## Task item
Restrict the output to the lines below starting at the one that contains "Image resolution: width=593" and ending at the one that contains "Click the High tag on Metadata task", and restate them word for word, both ends included.

Saved entries
· · · · ·

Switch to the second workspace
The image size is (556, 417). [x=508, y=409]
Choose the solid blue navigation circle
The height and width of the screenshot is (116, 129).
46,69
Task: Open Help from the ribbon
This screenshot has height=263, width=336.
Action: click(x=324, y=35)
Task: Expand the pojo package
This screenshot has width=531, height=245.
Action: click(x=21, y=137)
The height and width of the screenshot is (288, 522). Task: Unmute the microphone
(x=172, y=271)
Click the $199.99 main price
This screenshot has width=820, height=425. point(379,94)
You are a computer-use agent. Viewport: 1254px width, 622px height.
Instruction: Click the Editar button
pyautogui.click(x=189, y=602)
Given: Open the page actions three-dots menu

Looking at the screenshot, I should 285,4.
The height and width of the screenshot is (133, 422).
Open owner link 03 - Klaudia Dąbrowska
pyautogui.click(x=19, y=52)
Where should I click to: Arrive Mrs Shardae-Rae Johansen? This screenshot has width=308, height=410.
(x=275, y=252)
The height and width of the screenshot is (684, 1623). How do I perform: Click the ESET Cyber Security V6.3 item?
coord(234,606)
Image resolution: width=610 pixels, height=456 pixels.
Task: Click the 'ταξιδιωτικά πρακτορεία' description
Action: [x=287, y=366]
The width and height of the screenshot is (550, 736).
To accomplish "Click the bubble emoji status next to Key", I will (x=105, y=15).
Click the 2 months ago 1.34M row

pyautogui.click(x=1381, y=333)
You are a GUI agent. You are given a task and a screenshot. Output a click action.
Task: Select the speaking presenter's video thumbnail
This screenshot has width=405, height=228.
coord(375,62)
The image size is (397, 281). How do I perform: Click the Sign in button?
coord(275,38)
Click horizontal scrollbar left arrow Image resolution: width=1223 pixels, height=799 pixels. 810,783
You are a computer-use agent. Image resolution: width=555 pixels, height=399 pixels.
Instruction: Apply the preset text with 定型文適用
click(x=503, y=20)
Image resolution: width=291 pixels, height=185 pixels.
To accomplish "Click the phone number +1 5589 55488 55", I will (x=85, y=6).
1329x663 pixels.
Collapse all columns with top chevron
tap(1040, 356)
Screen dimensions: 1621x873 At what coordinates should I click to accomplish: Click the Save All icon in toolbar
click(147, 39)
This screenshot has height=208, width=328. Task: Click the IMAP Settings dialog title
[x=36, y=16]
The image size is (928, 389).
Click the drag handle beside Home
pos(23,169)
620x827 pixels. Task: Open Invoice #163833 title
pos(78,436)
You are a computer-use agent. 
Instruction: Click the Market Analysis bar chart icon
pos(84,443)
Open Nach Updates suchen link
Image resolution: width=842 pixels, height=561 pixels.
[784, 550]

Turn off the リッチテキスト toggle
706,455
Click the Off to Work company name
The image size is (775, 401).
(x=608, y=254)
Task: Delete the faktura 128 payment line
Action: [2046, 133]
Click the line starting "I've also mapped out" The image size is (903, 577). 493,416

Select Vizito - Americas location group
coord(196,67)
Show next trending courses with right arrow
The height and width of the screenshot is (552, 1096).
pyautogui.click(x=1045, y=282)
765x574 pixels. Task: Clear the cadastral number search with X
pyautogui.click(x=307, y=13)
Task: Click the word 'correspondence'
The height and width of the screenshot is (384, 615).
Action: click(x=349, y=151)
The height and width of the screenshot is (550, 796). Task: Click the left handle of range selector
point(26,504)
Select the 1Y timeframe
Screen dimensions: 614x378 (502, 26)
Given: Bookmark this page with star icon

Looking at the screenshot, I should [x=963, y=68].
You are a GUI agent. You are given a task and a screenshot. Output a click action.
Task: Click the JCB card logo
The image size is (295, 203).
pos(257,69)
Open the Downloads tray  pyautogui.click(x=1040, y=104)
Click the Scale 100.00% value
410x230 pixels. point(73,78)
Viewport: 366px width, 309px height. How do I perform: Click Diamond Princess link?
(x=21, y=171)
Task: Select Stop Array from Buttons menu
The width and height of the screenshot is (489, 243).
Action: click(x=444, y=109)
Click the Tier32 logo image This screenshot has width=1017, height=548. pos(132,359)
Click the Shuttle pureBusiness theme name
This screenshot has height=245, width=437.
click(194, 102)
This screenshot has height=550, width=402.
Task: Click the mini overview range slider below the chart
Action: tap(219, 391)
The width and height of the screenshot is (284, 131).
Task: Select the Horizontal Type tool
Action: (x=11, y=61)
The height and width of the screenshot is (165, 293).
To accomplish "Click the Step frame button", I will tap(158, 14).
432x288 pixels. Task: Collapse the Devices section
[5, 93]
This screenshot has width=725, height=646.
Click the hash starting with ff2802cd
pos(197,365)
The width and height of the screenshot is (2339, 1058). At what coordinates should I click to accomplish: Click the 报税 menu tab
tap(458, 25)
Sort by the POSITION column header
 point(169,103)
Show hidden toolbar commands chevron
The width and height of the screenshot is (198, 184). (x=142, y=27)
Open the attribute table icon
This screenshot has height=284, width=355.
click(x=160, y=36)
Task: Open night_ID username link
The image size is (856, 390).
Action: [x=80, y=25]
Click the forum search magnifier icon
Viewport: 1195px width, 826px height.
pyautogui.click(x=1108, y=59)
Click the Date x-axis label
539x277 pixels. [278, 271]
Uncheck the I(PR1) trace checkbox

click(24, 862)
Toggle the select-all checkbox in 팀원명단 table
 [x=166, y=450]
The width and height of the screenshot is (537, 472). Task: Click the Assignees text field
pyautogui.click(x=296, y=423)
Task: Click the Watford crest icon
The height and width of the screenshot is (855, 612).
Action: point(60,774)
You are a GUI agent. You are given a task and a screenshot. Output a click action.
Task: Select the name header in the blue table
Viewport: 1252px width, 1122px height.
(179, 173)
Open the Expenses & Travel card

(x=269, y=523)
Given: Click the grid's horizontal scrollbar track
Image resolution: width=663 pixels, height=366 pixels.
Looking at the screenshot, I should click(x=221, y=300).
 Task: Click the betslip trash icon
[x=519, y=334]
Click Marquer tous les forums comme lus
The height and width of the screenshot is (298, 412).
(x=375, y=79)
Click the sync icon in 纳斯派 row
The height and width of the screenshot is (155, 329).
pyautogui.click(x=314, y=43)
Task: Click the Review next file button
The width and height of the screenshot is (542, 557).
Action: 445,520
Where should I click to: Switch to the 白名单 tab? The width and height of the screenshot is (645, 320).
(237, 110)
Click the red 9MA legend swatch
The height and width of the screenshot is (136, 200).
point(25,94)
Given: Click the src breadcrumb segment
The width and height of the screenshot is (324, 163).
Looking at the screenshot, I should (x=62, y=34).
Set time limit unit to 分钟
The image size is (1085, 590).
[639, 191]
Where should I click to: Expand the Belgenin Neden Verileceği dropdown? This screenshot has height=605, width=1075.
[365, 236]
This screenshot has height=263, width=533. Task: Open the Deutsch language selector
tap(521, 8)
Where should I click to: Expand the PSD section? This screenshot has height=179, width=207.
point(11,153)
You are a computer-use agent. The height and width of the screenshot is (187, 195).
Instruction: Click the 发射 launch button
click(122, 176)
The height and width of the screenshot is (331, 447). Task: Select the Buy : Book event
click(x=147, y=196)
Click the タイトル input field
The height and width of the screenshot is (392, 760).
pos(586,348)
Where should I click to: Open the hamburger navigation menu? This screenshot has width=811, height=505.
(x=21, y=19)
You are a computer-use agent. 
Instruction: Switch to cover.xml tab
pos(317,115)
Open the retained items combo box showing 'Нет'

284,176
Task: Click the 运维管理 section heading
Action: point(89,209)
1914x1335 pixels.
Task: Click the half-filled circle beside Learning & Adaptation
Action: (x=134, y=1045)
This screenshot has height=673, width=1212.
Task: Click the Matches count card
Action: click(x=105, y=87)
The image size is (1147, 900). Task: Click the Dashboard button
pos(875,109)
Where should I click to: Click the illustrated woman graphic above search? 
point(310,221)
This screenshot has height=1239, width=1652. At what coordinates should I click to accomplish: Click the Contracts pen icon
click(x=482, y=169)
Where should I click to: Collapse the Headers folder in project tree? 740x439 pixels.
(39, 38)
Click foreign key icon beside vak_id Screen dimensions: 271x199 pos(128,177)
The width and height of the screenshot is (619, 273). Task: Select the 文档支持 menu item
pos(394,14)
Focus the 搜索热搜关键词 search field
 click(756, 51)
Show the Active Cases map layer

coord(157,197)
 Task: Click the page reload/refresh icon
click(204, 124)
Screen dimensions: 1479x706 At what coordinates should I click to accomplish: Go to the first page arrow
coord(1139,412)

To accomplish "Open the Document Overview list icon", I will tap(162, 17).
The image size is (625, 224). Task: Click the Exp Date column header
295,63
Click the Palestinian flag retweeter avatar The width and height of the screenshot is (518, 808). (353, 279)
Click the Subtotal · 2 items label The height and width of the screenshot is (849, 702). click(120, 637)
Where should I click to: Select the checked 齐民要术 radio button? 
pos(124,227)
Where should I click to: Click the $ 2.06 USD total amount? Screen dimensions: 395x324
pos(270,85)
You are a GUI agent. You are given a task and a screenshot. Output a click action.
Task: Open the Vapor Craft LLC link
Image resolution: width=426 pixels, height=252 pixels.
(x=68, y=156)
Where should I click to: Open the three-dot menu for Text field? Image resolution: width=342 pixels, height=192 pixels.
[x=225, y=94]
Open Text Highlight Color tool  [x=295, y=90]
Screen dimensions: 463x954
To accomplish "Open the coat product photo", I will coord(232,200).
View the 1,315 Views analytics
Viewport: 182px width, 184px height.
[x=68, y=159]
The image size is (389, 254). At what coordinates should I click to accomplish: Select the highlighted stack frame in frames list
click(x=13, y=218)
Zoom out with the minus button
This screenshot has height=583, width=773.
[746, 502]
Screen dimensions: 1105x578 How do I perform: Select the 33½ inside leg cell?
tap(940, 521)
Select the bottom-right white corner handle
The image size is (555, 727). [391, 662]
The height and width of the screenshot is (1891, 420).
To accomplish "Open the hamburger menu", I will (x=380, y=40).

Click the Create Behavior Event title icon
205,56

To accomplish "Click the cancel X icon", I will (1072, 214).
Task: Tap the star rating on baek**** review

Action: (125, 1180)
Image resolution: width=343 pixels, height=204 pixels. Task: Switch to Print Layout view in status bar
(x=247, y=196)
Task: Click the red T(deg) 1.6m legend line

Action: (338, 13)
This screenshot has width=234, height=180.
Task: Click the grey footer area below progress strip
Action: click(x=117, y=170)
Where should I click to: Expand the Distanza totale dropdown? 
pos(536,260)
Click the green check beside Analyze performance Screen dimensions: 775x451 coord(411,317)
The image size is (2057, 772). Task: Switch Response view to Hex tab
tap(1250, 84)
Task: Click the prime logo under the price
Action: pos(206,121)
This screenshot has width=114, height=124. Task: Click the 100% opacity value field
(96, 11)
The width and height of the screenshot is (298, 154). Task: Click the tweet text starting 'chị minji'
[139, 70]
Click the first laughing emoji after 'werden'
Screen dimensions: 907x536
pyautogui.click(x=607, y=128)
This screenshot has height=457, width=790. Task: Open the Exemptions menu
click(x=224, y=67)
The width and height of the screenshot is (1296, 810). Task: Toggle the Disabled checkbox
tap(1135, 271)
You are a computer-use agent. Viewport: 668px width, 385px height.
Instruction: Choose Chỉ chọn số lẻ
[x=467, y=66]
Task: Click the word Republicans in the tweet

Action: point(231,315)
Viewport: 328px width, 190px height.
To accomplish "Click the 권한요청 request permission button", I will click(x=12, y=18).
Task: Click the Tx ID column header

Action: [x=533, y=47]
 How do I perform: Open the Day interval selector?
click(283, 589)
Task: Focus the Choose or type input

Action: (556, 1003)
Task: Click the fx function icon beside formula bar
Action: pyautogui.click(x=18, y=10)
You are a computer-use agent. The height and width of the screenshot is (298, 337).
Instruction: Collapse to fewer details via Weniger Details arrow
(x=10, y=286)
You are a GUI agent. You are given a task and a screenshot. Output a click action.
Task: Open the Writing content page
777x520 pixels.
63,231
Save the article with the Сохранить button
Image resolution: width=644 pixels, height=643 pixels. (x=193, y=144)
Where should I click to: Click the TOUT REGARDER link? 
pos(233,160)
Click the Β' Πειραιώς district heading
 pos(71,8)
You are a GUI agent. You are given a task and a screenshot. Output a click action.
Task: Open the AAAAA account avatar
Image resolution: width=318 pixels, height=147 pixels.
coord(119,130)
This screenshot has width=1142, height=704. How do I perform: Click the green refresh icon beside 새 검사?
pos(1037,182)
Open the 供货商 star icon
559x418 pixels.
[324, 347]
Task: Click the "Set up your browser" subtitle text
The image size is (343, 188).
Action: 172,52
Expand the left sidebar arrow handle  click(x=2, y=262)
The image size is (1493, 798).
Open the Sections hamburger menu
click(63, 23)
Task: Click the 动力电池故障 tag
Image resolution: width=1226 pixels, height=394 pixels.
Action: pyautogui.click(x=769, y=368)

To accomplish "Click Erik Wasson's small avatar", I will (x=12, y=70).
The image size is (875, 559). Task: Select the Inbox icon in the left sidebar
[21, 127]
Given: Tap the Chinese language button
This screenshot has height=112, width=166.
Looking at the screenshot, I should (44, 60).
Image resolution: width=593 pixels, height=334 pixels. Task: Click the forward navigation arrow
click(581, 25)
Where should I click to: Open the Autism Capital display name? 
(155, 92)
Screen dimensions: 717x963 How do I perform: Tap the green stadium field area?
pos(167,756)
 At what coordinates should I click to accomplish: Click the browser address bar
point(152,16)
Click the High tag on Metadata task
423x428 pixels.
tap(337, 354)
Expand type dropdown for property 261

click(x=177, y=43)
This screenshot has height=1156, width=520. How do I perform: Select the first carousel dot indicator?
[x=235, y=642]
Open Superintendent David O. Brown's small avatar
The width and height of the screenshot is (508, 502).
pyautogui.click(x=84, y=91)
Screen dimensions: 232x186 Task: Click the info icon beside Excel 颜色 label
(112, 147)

· · · · ·

## Task output
Image resolution: width=593 pixels, height=334 pixels. Task: Click the forward navigation arrow
click(581, 25)
Where should I click to: Open the Autism Capital display name? 
(155, 92)
Screen dimensions: 717x963 How do I perform: Tap the green stadium field area?
pos(167,756)
 At what coordinates should I click to accomplish: Click the browser address bar
point(152,16)
Click the High tag on Metadata task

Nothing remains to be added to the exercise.